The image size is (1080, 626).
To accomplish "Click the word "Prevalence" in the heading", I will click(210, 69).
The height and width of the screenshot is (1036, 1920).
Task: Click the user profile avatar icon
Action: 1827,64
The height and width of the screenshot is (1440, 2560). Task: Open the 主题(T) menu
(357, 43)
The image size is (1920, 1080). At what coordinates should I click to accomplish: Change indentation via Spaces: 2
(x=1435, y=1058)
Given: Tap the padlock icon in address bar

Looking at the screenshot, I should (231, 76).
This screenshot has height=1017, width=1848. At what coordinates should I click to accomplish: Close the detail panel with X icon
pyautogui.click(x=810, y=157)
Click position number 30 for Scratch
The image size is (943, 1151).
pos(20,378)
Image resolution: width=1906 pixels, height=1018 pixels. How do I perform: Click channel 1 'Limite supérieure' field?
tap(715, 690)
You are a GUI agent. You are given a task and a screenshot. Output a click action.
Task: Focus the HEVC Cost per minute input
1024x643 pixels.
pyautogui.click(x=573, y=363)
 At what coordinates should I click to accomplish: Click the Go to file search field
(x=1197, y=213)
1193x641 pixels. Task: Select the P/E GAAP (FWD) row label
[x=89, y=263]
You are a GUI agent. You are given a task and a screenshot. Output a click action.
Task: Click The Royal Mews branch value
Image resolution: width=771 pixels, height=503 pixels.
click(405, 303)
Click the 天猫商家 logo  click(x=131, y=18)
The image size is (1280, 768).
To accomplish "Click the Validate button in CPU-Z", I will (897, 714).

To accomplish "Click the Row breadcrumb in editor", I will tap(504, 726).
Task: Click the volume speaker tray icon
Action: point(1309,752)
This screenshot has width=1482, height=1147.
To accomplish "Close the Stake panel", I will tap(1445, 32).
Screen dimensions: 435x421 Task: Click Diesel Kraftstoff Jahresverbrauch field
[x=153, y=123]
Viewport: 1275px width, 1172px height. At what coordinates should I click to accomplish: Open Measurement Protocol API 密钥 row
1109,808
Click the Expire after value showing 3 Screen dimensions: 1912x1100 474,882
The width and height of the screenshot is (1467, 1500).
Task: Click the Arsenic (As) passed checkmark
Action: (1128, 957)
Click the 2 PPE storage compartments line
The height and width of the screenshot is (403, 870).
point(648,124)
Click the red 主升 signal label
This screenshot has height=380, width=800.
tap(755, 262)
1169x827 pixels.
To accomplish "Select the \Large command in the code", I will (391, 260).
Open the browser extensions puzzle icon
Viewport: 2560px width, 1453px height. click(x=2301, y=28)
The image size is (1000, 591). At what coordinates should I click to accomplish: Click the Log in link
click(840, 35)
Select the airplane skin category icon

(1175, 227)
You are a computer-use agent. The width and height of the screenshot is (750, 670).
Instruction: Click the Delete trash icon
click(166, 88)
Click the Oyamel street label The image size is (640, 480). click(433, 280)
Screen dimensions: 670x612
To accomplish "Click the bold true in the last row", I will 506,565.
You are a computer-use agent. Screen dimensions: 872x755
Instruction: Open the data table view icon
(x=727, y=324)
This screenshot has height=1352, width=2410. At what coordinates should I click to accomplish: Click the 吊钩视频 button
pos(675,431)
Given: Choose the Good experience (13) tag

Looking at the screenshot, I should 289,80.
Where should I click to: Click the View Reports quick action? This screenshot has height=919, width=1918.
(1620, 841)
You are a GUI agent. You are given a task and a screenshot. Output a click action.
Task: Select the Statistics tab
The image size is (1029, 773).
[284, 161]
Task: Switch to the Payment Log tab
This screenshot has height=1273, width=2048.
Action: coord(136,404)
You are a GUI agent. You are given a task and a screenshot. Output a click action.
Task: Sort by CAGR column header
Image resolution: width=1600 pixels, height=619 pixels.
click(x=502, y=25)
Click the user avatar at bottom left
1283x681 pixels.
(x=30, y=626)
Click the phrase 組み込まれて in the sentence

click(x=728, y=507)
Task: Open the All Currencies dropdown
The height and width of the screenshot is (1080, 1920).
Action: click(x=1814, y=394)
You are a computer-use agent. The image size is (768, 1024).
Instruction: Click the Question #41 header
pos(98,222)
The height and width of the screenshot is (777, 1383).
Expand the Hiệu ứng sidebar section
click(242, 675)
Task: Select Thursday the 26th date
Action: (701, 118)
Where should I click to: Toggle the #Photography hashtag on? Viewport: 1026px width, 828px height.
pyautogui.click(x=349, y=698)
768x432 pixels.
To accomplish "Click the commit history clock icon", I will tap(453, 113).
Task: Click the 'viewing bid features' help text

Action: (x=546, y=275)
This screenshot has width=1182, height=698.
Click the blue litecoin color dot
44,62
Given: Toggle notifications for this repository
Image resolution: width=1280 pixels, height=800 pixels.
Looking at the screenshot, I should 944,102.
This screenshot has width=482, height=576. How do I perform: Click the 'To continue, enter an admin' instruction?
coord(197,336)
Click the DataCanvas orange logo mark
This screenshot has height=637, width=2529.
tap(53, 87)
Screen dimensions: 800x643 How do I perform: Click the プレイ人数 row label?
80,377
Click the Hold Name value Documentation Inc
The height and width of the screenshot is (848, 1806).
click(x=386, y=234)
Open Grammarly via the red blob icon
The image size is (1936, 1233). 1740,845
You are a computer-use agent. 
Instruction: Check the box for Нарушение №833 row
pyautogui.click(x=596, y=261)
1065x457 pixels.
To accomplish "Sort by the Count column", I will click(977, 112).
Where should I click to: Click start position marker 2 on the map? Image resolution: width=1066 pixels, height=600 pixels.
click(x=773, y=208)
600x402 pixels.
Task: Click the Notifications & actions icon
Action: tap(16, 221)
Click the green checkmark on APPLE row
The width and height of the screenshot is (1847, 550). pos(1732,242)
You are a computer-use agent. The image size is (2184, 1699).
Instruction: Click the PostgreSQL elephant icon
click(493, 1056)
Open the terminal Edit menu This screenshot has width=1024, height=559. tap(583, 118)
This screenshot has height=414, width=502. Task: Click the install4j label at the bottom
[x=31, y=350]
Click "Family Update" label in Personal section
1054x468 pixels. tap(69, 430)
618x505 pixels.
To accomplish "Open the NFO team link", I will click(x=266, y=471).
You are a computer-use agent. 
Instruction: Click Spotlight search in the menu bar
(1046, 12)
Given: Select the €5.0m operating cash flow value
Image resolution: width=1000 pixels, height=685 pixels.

» **BRIEF**: Turn the rows above into a numbered list, one line per item, with blank lines left out.

» **THE RESPONSE**:
1. The image size is (1080, 626).
2. To accomplish "Click the word "Prevalence" in the heading", I will click(210, 69).
3. The height and width of the screenshot is (1036, 1920).
4. Task: Click the user profile avatar icon
5. Action: 1827,64
6. The height and width of the screenshot is (1440, 2560). Task: Open the 主题(T) menu
7. (357, 43)
8. The image size is (1920, 1080). At what coordinates should I click to accomplish: Change indentation via Spaces: 2
9. (x=1435, y=1058)
10. Given: Tap the padlock icon in address bar
11. Looking at the screenshot, I should (231, 76).
12. This screenshot has height=1017, width=1848. At what coordinates should I click to accomplish: Close the detail panel with X icon
13. pyautogui.click(x=810, y=157)
14. Click position number 30 for Scratch
15. The image size is (943, 1151).
16. pos(20,378)
17. Image resolution: width=1906 pixels, height=1018 pixels. How do I perform: Click channel 1 'Limite supérieure' field?
18. tap(715, 690)
19. You are a GUI agent. You are given a task and a screenshot. Output a click action.
20. Task: Focus the HEVC Cost per minute input
21. 1024x643 pixels.
22. pyautogui.click(x=573, y=363)
23.  At what coordinates should I click to accomplish: Click the Go to file search field
24. (x=1197, y=213)
25. 1193x641 pixels. Task: Select the P/E GAAP (FWD) row label
26. [x=89, y=263]
27. You are a GUI agent. You are given a task and a screenshot. Output a click action.
28. Task: Click The Royal Mews branch value
29. Image resolution: width=771 pixels, height=503 pixels.
30. click(405, 303)
31. Click the 天猫商家 logo  click(x=131, y=18)
32. The image size is (1280, 768).
33. To accomplish "Click the Validate button in CPU-Z", I will (897, 714).
34. To accomplish "Click the Row breadcrumb in editor", I will tap(504, 726).
35. Task: Click the volume speaker tray icon
36. Action: point(1309,752)
37. This screenshot has width=1482, height=1147.
38. To accomplish "Close the Stake panel", I will tap(1445, 32).
39. Screen dimensions: 435x421 Task: Click Diesel Kraftstoff Jahresverbrauch field
40. [x=153, y=123]
41. Viewport: 1275px width, 1172px height. At what coordinates should I click to accomplish: Open Measurement Protocol API 密钥 row
42. 1109,808
43. Click the Expire after value showing 3 Screen dimensions: 1912x1100 474,882
44. The width and height of the screenshot is (1467, 1500).
45. Task: Click the Arsenic (As) passed checkmark
46. Action: (1128, 957)
47. Click the 2 PPE storage compartments line
48. The height and width of the screenshot is (403, 870).
49. point(648,124)
50. Click the red 主升 signal label
51. This screenshot has height=380, width=800.
52. tap(755, 262)
53. 1169x827 pixels.
54. To accomplish "Select the \Large command in the code", I will (391, 260).
55. Open the browser extensions puzzle icon
56. Viewport: 2560px width, 1453px height. click(x=2301, y=28)
57. The image size is (1000, 591). At what coordinates should I click to accomplish: Click the Log in link
58. click(840, 35)
59. Select the airplane skin category icon
60. (1175, 227)
61. You are a computer-use agent. The width and height of the screenshot is (750, 670).
62. Instruction: Click the Delete trash icon
63. click(166, 88)
64. Click the Oyamel street label The image size is (640, 480). click(433, 280)
65. Screen dimensions: 670x612
66. To accomplish "Click the bold true in the last row", I will 506,565.
67. You are a computer-use agent. Screen dimensions: 872x755
68. Instruction: Open the data table view icon
69. (x=727, y=324)
70. This screenshot has height=1352, width=2410. At what coordinates should I click to accomplish: Click the 吊钩视频 button
71. pos(675,431)
72. Given: Choose the Good experience (13) tag
73. Looking at the screenshot, I should 289,80.
74. Where should I click to: Click the View Reports quick action? This screenshot has height=919, width=1918.
75. (1620, 841)
76. You are a GUI agent. You are given a task and a screenshot. Output a click action.
77. Task: Select the Statistics tab
78. The image size is (1029, 773).
79. [284, 161]
80. Task: Switch to the Payment Log tab
81. This screenshot has height=1273, width=2048.
82. Action: coord(136,404)
83. You are a GUI agent. You are given a task and a screenshot. Output a click action.
84. Task: Sort by CAGR column header
85. Image resolution: width=1600 pixels, height=619 pixels.
86. click(x=502, y=25)
87. Click the user avatar at bottom left
88. 1283x681 pixels.
89. (x=30, y=626)
90. Click the phrase 組み込まれて in the sentence
91. click(x=728, y=507)
92. Task: Open the All Currencies dropdown
93. The height and width of the screenshot is (1080, 1920).
94. Action: click(x=1814, y=394)
95. You are a computer-use agent. The image size is (768, 1024).
96. Instruction: Click the Question #41 header
97. pos(98,222)
98. The height and width of the screenshot is (777, 1383).
99. Expand the Hiệu ứng sidebar section
100. click(242, 675)
101. Task: Select Thursday the 26th date
102. Action: (701, 118)
103. Where should I click to: Toggle the #Photography hashtag on? Viewport: 1026px width, 828px height.
104. pyautogui.click(x=349, y=698)
105. 768x432 pixels.
106. To accomplish "Click the commit history clock icon", I will tap(453, 113).
107. Task: Click the 'viewing bid features' help text
108. Action: (x=546, y=275)
109. This screenshot has width=1182, height=698.
110. Click the blue litecoin color dot
111. 44,62
112. Given: Toggle notifications for this repository
113. Image resolution: width=1280 pixels, height=800 pixels.
114. Looking at the screenshot, I should 944,102.
115. This screenshot has width=482, height=576. How do I perform: Click the 'To continue, enter an admin' instruction?
116. coord(197,336)
117. Click the DataCanvas orange logo mark
118. This screenshot has height=637, width=2529.
119. tap(53, 87)
120. Screen dimensions: 800x643 How do I perform: Click the プレイ人数 row label?
121. 80,377
122. Click the Hold Name value Documentation Inc
123. The height and width of the screenshot is (848, 1806).
124. click(x=386, y=234)
125. Open Grammarly via the red blob icon
126. The image size is (1936, 1233). 1740,845
127. You are a computer-use agent. 
128. Instruction: Check the box for Нарушение №833 row
129. pyautogui.click(x=596, y=261)
130. 1065x457 pixels.
131. To accomplish "Sort by the Count column", I will click(977, 112).
132. Where should I click to: Click start position marker 2 on the map? Image resolution: width=1066 pixels, height=600 pixels.
133. click(x=773, y=208)
134. 600x402 pixels.
135. Task: Click the Notifications & actions icon
136. Action: tap(16, 221)
137. Click the green checkmark on APPLE row
138. The width and height of the screenshot is (1847, 550). pos(1732,242)
139. You are a computer-use agent. The image size is (2184, 1699).
140. Instruction: Click the PostgreSQL elephant icon
141. click(493, 1056)
142. Open the terminal Edit menu This screenshot has width=1024, height=559. tap(583, 118)
143. This screenshot has height=414, width=502. Task: Click the install4j label at the bottom
144. [x=31, y=350]
145. Click "Family Update" label in Personal section
146. 1054x468 pixels. tap(69, 430)
147. 618x505 pixels.
148. To accomplish "Open the NFO team link", I will click(x=266, y=471).
149. You are a computer-use agent. 
150. Instruction: Click Spotlight search in the menu bar
151. (1046, 12)
152. Given: Select the €5.0m operating cash flow value
153. Image resolution: width=1000 pixels, height=685 pixels.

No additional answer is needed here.